Donald Light has been in the room for hundreds of product demos as insurance software vendors try to convince carriers why the carriers should select their product. Light, director, Americas, in the property/casualty practice for the consultant and advisory firm Celent, has seen more than his fair share of disastrous demos and has detailed some of them in his latest report.
“I was involved in vendor screening for this global initiative,” he recalls. “The vendor must have had a team of eight different people there, which is a lot of head count in one room for a demo. We had no idea why at least half of them were there. Notwithstanding all those people, the vendor to a large degree ignored what the insurance company had said they wanted to see in the demo.”
Experiences such as that led Light to write the tongue-in-cheek report: “How to Give a Really Bad Demo.” In the report, Light lists the 10 “worst” practices he has seen based on actual experience.

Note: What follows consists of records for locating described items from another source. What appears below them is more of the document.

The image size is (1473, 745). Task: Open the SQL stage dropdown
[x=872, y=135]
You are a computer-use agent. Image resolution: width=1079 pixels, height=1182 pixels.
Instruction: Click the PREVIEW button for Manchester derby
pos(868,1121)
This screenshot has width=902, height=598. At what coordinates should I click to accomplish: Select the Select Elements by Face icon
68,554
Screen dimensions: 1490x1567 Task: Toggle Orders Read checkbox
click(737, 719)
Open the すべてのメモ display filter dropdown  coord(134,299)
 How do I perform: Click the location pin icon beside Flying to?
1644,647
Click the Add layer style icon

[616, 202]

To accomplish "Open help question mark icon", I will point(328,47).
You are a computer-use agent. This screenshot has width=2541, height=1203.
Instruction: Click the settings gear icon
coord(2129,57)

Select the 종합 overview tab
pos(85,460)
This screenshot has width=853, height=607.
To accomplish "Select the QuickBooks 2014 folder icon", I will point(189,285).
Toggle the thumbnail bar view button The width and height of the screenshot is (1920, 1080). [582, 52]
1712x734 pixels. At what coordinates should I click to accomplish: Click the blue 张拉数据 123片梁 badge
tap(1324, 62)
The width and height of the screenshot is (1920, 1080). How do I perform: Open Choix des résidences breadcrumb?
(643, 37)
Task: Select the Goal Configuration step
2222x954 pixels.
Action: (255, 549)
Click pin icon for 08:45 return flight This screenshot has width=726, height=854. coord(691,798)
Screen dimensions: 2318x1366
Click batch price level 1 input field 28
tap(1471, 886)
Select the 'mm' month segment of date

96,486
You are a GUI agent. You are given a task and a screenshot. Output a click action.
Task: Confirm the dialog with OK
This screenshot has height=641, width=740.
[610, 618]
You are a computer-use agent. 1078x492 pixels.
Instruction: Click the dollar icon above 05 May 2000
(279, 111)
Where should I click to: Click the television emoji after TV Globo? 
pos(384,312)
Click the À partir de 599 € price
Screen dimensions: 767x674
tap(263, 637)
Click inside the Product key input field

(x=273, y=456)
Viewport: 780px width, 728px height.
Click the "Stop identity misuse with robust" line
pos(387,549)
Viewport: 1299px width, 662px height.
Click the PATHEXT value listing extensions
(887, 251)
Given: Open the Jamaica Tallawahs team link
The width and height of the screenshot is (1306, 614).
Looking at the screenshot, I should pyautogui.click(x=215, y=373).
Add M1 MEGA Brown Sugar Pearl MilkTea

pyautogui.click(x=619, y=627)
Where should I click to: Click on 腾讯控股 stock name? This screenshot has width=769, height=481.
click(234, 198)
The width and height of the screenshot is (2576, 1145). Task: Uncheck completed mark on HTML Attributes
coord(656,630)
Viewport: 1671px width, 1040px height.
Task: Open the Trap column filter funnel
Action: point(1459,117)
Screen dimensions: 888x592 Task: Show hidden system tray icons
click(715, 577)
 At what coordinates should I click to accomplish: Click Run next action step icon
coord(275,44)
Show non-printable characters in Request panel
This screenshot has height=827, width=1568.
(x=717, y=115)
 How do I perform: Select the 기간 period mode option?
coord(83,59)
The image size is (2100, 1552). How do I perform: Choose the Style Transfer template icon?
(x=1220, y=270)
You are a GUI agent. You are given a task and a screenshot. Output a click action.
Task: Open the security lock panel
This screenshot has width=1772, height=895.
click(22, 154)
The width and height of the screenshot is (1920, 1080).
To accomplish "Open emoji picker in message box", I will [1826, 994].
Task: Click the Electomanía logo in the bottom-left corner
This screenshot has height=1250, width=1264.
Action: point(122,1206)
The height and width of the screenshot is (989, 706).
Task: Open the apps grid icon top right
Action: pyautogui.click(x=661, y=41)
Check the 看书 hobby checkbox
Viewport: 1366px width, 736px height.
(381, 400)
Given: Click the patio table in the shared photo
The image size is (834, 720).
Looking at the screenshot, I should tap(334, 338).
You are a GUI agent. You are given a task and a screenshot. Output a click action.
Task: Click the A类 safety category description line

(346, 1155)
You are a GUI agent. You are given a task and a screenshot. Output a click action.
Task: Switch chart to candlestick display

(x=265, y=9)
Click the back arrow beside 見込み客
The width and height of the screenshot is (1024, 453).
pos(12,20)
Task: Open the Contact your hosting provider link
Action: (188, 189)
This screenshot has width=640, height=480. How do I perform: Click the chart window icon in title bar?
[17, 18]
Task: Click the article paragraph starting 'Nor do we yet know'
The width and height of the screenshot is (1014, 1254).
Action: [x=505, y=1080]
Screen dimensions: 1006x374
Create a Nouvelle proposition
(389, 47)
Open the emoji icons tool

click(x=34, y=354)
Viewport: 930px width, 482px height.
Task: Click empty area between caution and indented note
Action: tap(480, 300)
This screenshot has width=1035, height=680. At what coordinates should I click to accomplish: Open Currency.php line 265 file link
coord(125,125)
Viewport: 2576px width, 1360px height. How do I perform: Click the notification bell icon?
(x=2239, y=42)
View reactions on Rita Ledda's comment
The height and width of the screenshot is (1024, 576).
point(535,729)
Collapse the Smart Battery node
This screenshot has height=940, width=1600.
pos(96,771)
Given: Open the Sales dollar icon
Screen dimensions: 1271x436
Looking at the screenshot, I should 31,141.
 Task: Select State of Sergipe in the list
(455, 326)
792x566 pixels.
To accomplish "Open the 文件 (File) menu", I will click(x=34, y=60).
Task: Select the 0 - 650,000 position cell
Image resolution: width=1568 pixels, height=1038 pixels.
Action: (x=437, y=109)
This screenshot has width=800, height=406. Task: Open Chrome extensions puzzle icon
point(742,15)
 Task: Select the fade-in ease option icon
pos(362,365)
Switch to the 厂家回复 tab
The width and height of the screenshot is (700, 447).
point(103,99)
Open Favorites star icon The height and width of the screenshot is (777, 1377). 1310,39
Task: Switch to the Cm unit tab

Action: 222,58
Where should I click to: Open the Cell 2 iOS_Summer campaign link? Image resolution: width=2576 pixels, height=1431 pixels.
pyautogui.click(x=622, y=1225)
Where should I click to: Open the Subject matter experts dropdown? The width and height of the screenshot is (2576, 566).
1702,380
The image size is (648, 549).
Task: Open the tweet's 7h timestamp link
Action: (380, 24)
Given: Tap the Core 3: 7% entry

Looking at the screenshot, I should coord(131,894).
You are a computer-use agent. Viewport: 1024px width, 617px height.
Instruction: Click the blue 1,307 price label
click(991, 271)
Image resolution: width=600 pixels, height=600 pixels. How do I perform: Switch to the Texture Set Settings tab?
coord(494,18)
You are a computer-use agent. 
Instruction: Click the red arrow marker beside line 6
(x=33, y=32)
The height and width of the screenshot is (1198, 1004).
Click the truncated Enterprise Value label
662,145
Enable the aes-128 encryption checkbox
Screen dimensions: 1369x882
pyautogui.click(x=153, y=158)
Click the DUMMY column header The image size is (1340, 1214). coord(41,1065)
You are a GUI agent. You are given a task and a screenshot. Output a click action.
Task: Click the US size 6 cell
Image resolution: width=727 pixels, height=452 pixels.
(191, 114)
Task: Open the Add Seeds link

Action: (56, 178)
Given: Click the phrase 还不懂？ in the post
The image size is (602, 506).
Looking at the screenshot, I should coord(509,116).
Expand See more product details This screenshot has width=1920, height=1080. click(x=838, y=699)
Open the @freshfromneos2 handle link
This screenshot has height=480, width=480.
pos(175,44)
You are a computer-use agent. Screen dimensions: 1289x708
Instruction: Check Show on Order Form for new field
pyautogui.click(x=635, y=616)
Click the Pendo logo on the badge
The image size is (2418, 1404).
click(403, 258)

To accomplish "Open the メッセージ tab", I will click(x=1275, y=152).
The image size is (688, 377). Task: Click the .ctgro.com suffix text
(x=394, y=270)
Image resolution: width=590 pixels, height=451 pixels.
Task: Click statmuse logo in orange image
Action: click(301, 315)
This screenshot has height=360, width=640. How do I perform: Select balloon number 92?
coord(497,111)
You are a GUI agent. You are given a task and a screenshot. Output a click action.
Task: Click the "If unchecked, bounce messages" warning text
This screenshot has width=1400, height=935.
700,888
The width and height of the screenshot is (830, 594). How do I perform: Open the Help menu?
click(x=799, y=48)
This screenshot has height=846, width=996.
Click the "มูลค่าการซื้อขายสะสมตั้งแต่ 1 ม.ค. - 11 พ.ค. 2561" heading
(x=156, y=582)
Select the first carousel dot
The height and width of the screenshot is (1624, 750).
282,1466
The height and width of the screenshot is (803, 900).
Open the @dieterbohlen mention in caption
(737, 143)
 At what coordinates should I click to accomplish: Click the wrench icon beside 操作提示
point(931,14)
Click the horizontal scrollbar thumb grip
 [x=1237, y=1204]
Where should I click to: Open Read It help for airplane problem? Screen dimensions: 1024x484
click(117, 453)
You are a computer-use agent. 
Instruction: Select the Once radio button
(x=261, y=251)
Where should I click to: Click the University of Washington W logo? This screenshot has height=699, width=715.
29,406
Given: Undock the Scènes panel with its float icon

“Essentially, everything in that report actually has happened,” he says. “Fortunately, not all of them happened in a single demo.”
Light has more than once felt puzzled by the poor job vendors have demonstrated.
“Carriers want to end up with a new system that will make them a more successful insurance company,” he says. “How can you structure your demo to reflect that? That is where vendors are missing a huge opportunity in how they create the demo and how they present the demo.”
When a vendor visits a carrier's office to present a demonstration, the carrier isn't looking for what Light calls “a dog and pony show.” The company has already gone through several steps in the selection process and the demo is almost always after the RFP.
“At that point the insurer or an analyst will say to the vendor here are 10 or 20 specific things they want to see from the vendor—processes, capabilities, business environments, IT environments—and demonstrate what happens, how [the system] is automated or how work is kicked out of an automated processing cycle,” he says.
Vendors have been known to take the lazy route, using their standard, off-the-shelf demo that may hit some, but certainly not all of the specific points the carrier is seeking answers to.
“Is that a good way to sell your system?” Light asks. “No. Does it take the insurance company's request seriously? No. Does it hurt the vendor? Yes.”
Seeing a complete meltdown by the vendor is unusual, according to Light, who estimates it may happen in 10 to 15 percent of the vendor demos he has witnessed.
Not being responsive to each and every part of what the insurer has asked the vendor to present is much more common. Light estimates that happens approximately 50 percent of the time.
“Maybe they are responsive to 17 or 18 out of the 20 requests, but they ignore the other three,” he says. “Or, of the 20 things they are being asked to demonstrate, they kind of blow it on a few of the requests. Demos, per se, don't call for the business value of your underwriting system, but it ought to be obvious to everyone that the insurance company wants to acquire a system that has business value. Hitting the business value theme is probably where over half the demos fail.”
Presenting a good demo can improve the vendor's position in the eyes of the carrier, according to Light.
“One thing we always tell insurance companies we work with is don't be a slave to the numbers,” he says. “The RFPs come in and the insurer scores them and then ranks the systems. You can't capture all the dimensions in what is going to be a long-term business relationship through scoring. You have to listen with your heart and your gut to determine what's going on. A good demo provides a tremendous opportunity to improve the company's view of the vendor and the solution they are trying to get the carrier to license.”
Here is what Light has determined are the 10 “worst practices” that vendors should not try and emulate if they are lucky enough to reach the demo stage in the sales process:
- Don't try to understand the insurance company.
- Give the same demo you always give.
- Don't waste time convincing the insurer that you are a good, long-term partner.
- If you get a hard question, don't answer it.
- Business value? Don't even go there.
- Spend as much time as possible in the business user environment.
- Don't demonstrate the current version.
- Don't give people a chance to understand new scr3eens.
- Don't tune your demo for the insurer's presentation environment.
- Don't repeat questions or answers for anyone on a conference line.